Are you looking for read ebook online? Search for your book and save it on your Kindle device, PC, phones or tablets. Download El oro de los siglos (Antología) PDF full book. Access full book title El oro de los siglos (Antología) by VV. AA.. Download full books in PDF and EPUB format.
Author: Anne Holloway Publisher: Boydell & Brewer Ltd ISBN: 178204180X Category : Literary Criticism Languages : es Pages : 394
Book Description
Este volumen de estudios, que contiene art culos escritos por algunos de los mis prestigiosos siglodoristas en el imbito internacional, ofrece un anilisis abarcador de las formas po(r)ticas del Siglo de Oro. ENGLISH TRANSLATION This volume of essays by some of the most prestigious international scholars offers a comprehensive analysis of the poetic forms of the Spanish Golden Age."
Author: Luis de Góngora Publisher: ALFAGUARA ISBN: 8420491284 Category : Poetry Languages : es Pages : 274
Book Description
Inspirado en un episodio de la Odisea, Soledades narra la supervivencia de un náufrago joven que logra llegar a una isla y es ayudado por unos cabreros. La Fábula de Polifemo y Galatea cuenta los amores de un ciclope de aspecto terrible y deforme por la ninfa Galatea, joven y hermosa. En silvas el primero y en octavas reales el segundo, los dos poemas mayores que el autor compuso, ocasionaron un gran escándalo en su tiempo debido al oscurantismo de sus versos.
Author: Kerry Wilks Publisher: Liverpool University Press ISBN: 1835533124 Category : Literary Collections Languages : en Pages : 417
Book Description
This bilingual anthology brings together a collection of Spanish entremeses, the comic interludes that were performed between the acts of a comedia. Penned by authors such as Lope de Rueda, Cervantes, Calderón, Quevedo, and Quiñones de Benavente, many of these plays appear here for the first time in English. Translated for performability, these plays create a panoramic view of one-act plays from Spain’s classical theater period. Presented with discussions of dramaturgical and performance possibilities and difficulties, including relevant historical, cultural, and social information for the plays, the collection opens with two precursors to the entremés, moves through the breadth of the entremés form, and concludes with works from the 18th century, including a sainete. There are also examples of trans-adaptation that show how these works can be interpreted through strong directorial concepts that relocate the plays in historical time and location. The selected titles raise challenges to social mores and expectations, surprise with their humor, and delight with their stagecraft. Whether aimed at the classroom or the stage, the collection is valuable for research, pedagogy, and performance.

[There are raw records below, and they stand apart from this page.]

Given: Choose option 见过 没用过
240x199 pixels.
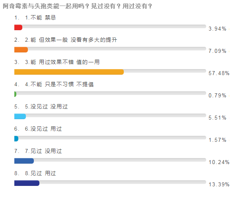Looking at the screenshot, I should click(43, 151).
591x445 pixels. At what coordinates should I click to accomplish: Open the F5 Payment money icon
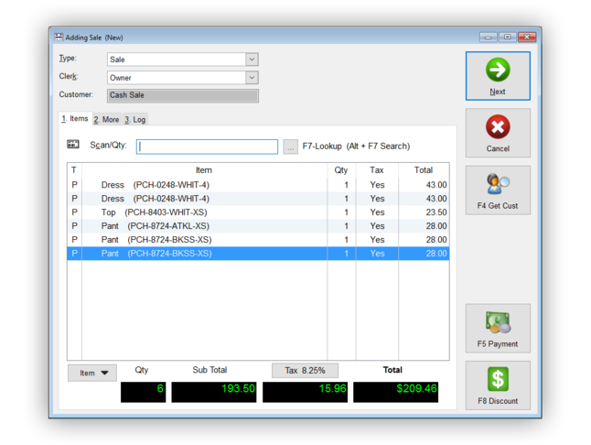click(498, 322)
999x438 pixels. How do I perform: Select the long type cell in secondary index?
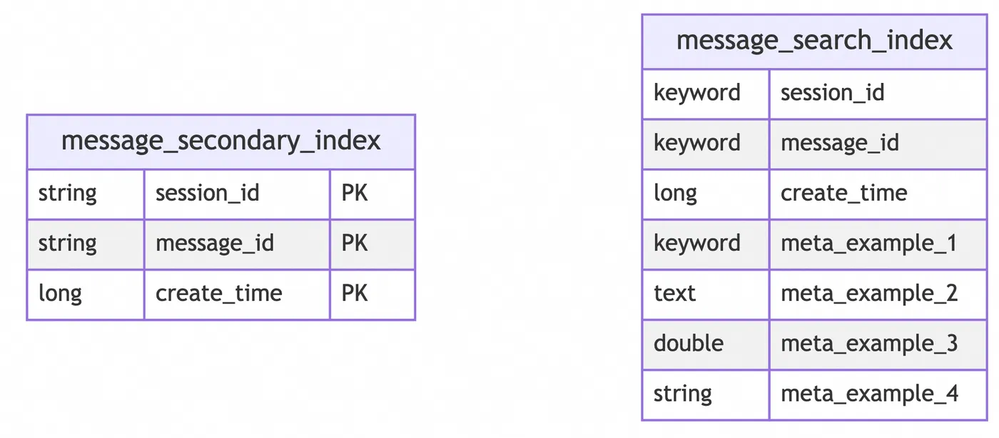pos(86,294)
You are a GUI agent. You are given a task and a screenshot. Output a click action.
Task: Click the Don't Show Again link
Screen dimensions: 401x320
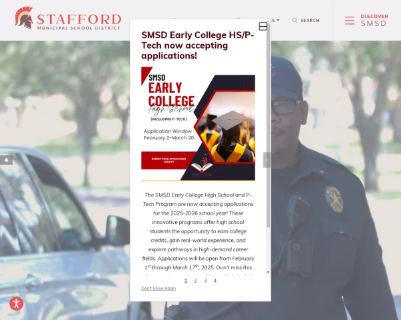pyautogui.click(x=158, y=288)
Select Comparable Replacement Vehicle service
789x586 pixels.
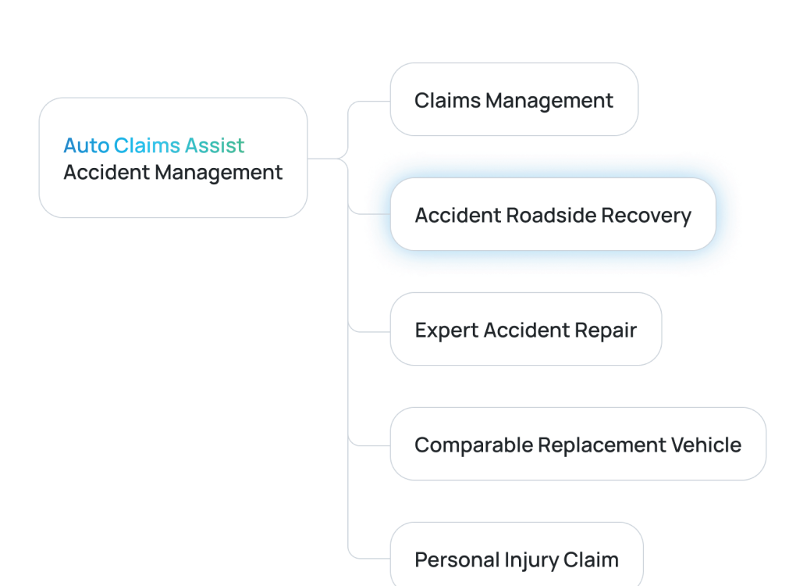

Author: Miguel Martinez Publisher: University of Pennsylvania Press ISBN: 0812293126 Category : Literary Criticism Languages : en Pages : 321
Book Description
In Front Lines, Miguel Martínez documents the literary practices of imperial Spain's common soldiers. Against all odds, these Spanish soldiers produced, distributed, and consumed a remarkably innovative set of works on war that have been almost completely neglected in literary and historical scholarship. The soldiers of Italian garrisons and North African presidios, on colonial American frontiers and in the traveling military camps of northern Europe read and wrote epic poems, chronicles, ballads, pamphlets, and autobiographies—the stories of the very same wars in which they participated as rank-and-file fighters and witnesses. The vast network of agents and spaces articulated around the military institutions of an ever-expanding and struggling Spanish empire facilitated the global circulation of these textual materials, creating a soldierly republic of letters that bridged the Old and the many New Worlds of the sixteenth and seventeenth centuries. Martínez asserts that these writing soldiers played a key role in the shaping of Renaissance literary culture, which for its part gave to them the language and forms with which to question received notions of the social logic of warfare, the ethics of violence, and the legitimacy of imperial aggression. Soldierly writing often voiced criticism of established hierarchies and exploitative working conditions, forging solidarities among the troops that often led to mutiny and massive desertion. It is the perspective of these soldiers that grounds Front Lines, a cultural history of Spain's imperial wars as told by the common men who fought them.